THE EXERCISE: Write out the stretch of the listing from the line containing "This screenshot has height=514, width=1024." through the line containing "[x=1796, y=556]", character for character.

(Listing)
☆ ☆ ☆ ☆ ☆

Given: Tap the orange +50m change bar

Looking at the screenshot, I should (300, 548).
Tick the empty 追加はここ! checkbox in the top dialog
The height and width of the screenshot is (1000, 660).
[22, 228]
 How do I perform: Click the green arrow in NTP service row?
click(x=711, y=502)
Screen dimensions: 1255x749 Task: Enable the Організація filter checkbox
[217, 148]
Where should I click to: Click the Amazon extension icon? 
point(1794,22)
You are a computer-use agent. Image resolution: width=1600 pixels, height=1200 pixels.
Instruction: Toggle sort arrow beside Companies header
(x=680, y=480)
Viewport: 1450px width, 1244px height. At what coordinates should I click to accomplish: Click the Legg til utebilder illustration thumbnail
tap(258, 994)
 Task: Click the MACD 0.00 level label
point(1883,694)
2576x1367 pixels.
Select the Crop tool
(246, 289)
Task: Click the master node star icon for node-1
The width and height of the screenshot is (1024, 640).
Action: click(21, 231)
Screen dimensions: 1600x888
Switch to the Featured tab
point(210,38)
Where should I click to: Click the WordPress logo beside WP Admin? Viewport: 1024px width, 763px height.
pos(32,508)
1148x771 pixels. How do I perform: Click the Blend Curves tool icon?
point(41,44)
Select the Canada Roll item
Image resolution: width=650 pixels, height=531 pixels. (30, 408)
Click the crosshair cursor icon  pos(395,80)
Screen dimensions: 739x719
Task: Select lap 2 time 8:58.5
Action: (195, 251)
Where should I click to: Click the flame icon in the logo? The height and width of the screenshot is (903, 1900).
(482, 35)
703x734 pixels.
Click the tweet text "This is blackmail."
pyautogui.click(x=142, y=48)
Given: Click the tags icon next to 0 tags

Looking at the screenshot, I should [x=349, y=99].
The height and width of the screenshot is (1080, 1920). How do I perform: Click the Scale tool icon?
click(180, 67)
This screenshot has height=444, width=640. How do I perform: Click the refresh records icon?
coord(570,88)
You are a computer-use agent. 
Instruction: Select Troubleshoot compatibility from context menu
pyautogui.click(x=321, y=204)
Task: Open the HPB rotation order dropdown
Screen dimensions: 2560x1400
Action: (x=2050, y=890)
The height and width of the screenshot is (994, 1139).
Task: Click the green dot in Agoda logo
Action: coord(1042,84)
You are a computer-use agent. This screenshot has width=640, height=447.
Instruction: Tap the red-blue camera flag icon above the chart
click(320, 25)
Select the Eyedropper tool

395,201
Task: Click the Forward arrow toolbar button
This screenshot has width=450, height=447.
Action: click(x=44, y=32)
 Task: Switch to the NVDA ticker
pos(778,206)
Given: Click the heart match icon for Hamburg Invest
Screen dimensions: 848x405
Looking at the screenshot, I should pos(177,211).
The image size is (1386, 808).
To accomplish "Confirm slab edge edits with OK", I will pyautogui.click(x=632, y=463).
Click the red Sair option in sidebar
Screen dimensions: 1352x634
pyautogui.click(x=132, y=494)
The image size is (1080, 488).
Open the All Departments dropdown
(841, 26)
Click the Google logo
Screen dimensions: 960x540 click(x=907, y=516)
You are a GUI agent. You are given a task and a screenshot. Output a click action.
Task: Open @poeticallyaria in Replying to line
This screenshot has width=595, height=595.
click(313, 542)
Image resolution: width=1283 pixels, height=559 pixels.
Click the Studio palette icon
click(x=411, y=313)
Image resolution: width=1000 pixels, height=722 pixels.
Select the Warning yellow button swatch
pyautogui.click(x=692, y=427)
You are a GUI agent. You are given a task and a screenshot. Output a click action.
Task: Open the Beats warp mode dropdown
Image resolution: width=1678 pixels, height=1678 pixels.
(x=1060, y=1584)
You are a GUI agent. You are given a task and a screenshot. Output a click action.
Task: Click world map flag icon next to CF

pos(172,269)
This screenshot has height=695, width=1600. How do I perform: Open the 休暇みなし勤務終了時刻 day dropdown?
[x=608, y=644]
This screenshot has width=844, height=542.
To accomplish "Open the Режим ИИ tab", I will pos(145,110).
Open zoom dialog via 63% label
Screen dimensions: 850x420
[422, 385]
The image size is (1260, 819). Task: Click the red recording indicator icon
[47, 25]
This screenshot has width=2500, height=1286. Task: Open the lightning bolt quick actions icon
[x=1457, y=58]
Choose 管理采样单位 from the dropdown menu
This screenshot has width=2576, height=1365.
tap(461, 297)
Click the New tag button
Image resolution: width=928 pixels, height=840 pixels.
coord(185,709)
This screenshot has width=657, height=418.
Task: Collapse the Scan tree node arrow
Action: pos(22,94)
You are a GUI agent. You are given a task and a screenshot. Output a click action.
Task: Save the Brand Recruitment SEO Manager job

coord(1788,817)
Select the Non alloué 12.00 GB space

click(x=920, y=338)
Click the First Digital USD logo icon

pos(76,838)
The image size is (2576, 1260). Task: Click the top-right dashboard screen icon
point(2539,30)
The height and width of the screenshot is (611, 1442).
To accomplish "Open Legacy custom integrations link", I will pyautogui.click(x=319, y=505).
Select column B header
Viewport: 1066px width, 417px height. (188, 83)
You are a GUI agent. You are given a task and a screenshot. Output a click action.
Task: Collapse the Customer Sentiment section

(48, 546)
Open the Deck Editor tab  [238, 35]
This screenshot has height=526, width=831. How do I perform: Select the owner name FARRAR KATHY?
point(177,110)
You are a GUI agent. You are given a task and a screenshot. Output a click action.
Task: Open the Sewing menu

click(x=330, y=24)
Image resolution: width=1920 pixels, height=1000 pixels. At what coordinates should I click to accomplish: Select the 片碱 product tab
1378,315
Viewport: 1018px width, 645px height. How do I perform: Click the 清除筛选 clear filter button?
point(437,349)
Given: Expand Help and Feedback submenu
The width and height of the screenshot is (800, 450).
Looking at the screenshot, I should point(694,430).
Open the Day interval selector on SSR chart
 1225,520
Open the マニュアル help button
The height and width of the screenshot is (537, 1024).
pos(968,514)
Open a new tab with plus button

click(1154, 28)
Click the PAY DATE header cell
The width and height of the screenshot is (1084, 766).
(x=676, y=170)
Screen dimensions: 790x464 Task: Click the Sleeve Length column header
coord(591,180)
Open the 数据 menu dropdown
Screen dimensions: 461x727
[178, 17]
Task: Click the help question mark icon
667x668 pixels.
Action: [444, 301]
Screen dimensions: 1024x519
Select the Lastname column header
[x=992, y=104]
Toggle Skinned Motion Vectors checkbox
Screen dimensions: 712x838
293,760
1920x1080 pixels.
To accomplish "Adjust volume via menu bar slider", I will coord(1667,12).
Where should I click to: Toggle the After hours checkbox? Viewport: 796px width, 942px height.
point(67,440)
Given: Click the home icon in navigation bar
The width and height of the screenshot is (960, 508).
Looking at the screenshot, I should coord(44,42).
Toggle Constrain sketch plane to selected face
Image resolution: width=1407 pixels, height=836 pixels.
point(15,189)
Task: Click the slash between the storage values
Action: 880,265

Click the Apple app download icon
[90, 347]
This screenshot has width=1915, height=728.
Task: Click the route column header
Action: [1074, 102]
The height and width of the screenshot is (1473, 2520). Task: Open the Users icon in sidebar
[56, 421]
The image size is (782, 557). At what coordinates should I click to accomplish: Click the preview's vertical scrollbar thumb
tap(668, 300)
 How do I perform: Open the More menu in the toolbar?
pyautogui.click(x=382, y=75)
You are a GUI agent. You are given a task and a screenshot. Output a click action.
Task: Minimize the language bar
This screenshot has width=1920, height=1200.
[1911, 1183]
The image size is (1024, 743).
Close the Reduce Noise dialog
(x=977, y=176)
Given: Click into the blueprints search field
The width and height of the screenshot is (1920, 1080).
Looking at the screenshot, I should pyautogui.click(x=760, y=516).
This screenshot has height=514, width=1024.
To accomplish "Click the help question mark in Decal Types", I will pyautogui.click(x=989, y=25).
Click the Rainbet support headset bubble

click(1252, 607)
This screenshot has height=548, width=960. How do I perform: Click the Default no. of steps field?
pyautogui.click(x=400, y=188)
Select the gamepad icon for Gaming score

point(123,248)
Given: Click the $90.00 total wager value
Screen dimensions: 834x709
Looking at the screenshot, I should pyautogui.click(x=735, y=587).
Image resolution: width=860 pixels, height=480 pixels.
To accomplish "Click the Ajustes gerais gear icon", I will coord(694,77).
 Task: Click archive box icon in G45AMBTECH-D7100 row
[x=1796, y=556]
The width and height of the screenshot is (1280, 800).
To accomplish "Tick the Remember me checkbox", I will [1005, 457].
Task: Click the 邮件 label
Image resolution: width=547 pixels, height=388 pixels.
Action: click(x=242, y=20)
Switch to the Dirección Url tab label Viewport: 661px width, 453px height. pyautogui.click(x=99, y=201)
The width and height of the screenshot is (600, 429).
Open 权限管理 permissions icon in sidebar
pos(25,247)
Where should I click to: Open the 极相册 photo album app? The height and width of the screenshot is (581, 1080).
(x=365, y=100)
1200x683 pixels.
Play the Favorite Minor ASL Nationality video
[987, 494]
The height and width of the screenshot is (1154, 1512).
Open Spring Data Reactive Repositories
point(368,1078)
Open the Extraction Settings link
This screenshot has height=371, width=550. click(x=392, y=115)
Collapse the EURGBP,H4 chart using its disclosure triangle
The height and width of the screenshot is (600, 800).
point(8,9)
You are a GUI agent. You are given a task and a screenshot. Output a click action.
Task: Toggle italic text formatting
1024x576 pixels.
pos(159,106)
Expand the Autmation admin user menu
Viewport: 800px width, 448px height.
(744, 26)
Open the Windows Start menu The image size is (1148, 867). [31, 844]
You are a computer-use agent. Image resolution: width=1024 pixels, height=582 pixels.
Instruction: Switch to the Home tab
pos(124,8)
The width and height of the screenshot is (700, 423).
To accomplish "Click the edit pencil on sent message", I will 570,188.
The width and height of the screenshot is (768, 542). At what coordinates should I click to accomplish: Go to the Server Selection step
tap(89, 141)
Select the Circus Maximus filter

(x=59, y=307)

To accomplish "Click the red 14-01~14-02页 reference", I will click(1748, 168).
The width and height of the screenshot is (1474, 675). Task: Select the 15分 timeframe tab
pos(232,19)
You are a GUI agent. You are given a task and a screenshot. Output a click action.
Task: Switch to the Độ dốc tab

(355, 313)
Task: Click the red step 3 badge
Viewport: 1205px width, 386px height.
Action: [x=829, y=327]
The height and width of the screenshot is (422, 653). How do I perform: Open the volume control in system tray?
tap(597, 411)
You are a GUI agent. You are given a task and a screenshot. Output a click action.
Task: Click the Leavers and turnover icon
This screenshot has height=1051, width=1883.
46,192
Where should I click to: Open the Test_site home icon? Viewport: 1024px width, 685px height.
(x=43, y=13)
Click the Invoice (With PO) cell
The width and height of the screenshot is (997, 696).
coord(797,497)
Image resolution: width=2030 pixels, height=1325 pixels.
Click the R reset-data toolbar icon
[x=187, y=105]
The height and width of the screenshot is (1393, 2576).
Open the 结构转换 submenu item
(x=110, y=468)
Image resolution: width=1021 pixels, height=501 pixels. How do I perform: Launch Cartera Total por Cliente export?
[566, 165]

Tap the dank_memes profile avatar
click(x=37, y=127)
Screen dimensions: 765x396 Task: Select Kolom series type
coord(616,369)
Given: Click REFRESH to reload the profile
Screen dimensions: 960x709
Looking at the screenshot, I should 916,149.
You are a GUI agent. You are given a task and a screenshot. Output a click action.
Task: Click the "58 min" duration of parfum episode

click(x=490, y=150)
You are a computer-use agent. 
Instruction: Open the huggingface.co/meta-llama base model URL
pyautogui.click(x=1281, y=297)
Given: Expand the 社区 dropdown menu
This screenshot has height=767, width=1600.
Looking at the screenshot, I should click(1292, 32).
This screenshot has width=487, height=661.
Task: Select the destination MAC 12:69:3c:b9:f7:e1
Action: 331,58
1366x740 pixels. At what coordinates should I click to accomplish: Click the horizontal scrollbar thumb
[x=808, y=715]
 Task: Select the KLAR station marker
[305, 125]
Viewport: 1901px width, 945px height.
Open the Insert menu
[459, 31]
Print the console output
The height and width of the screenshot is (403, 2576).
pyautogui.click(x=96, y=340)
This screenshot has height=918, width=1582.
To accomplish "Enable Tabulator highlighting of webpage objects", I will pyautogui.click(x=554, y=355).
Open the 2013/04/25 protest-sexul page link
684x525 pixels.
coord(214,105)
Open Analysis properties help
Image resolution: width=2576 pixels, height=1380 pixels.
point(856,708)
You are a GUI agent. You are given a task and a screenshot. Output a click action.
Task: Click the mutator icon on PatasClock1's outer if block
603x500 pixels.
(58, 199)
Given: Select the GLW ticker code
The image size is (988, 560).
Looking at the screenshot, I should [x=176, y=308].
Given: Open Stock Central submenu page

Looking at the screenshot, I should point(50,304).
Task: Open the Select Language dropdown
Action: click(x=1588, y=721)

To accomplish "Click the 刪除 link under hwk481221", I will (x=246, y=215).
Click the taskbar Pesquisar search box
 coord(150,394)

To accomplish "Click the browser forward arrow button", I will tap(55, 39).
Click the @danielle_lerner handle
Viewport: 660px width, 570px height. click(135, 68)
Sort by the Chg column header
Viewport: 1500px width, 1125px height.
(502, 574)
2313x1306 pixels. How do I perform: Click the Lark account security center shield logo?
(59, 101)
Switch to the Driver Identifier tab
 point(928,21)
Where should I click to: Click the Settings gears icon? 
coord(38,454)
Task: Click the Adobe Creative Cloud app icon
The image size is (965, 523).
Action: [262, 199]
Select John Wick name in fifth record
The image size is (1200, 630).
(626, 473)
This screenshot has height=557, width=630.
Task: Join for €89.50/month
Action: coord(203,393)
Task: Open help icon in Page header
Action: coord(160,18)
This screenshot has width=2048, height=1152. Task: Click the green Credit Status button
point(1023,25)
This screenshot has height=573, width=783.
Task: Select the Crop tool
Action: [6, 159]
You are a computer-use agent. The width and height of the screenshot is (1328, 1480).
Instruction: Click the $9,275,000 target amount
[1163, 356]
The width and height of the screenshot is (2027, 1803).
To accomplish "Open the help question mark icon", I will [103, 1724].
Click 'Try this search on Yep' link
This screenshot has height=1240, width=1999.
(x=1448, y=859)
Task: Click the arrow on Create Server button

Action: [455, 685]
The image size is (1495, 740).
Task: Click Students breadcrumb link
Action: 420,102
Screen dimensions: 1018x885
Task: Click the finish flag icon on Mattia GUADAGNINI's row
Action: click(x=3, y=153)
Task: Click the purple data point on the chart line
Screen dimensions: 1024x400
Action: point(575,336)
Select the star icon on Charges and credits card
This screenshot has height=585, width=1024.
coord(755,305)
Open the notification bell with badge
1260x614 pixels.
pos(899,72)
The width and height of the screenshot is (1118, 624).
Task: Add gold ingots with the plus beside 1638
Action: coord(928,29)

☆ ☆ ☆ ☆ ☆

REPLY:
This screenshot has height=514, width=1024.
To accomplish "Click the help question mark in Decal Types", I will pyautogui.click(x=989, y=25).
Click the Rainbet support headset bubble

click(1252, 607)
This screenshot has height=548, width=960. How do I perform: Click the Default no. of steps field?
pyautogui.click(x=400, y=188)
Select the gamepad icon for Gaming score

point(123,248)
Given: Click the $90.00 total wager value
Screen dimensions: 834x709
Looking at the screenshot, I should pyautogui.click(x=735, y=587).
Image resolution: width=860 pixels, height=480 pixels.
To accomplish "Click the Ajustes gerais gear icon", I will coord(694,77).
 Task: Click archive box icon in G45AMBTECH-D7100 row
[x=1796, y=556]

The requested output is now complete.